» WHAT IS EXPECTED:
Below are entries. Pull out all lines containing "computer".

» DATA PROVIDED:
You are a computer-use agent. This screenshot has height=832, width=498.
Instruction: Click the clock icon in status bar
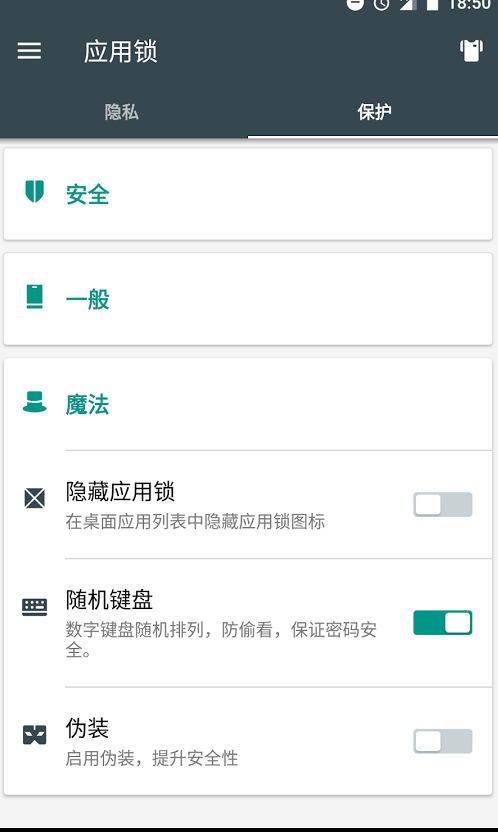point(381,4)
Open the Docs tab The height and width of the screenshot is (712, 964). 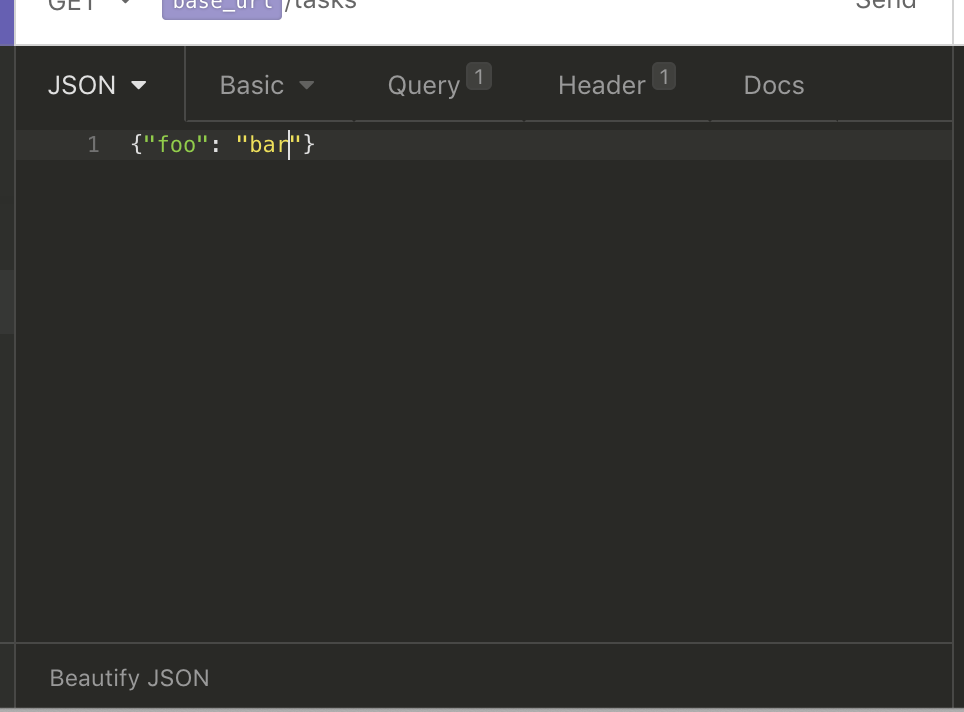[x=773, y=85]
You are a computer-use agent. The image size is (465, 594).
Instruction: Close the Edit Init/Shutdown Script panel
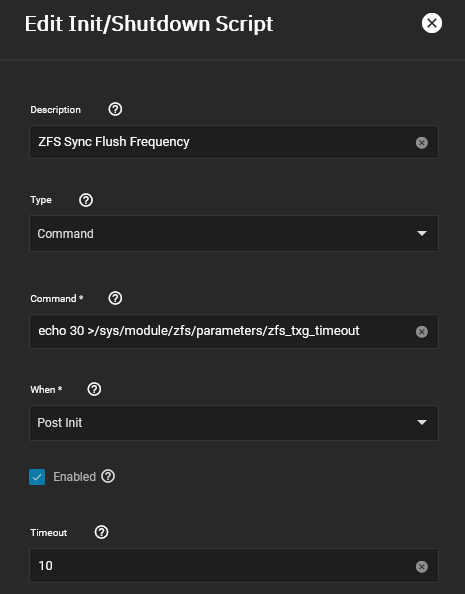coord(432,23)
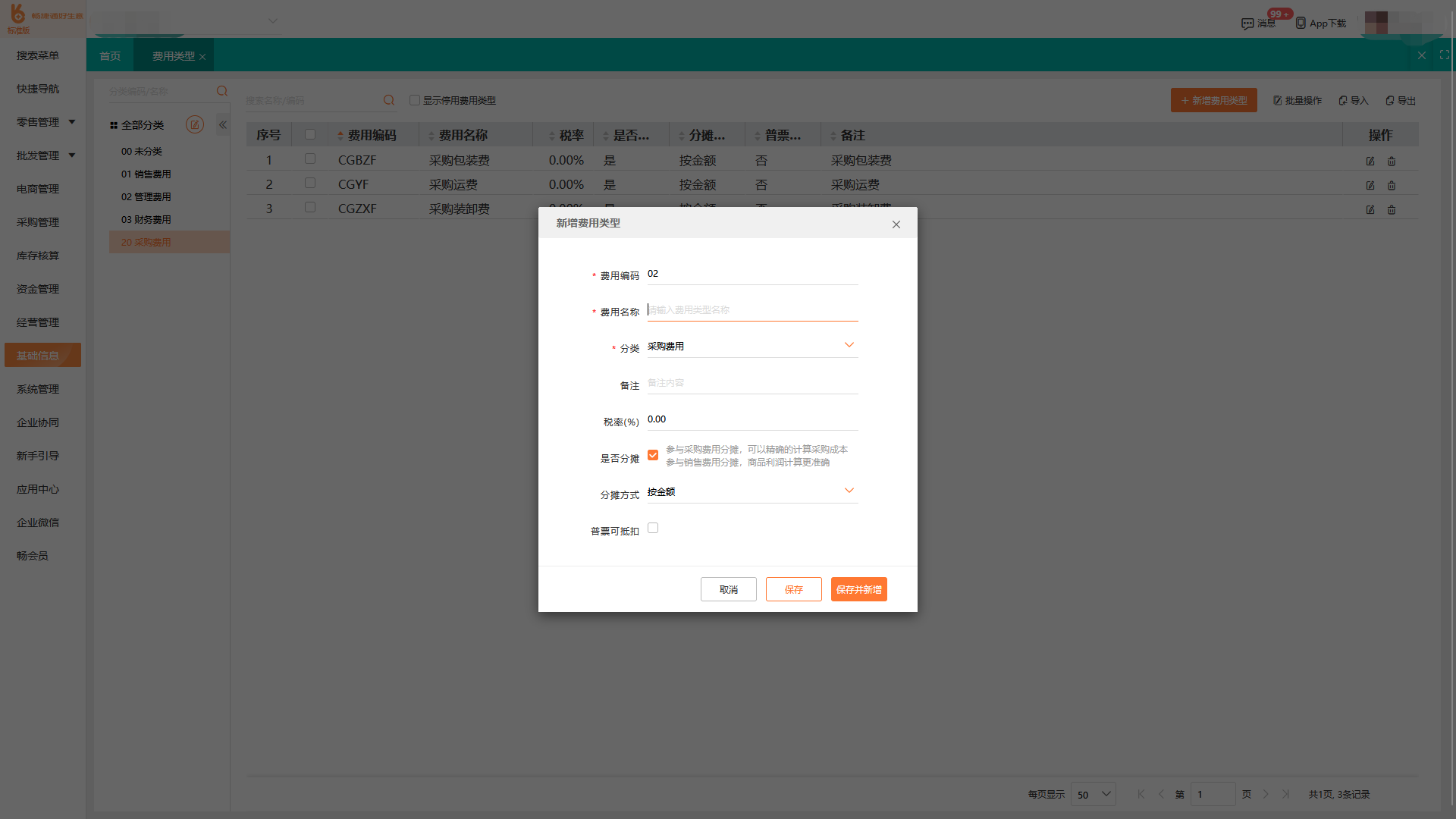Screen dimensions: 1456x819
Task: Enable 普票可抵扣 checkbox in dialog
Action: coord(653,527)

» ANSWER BOX:
You are a computer-use agent. This screenshot has height=832, width=498.
You are a computer-use agent. The image size is (465, 594).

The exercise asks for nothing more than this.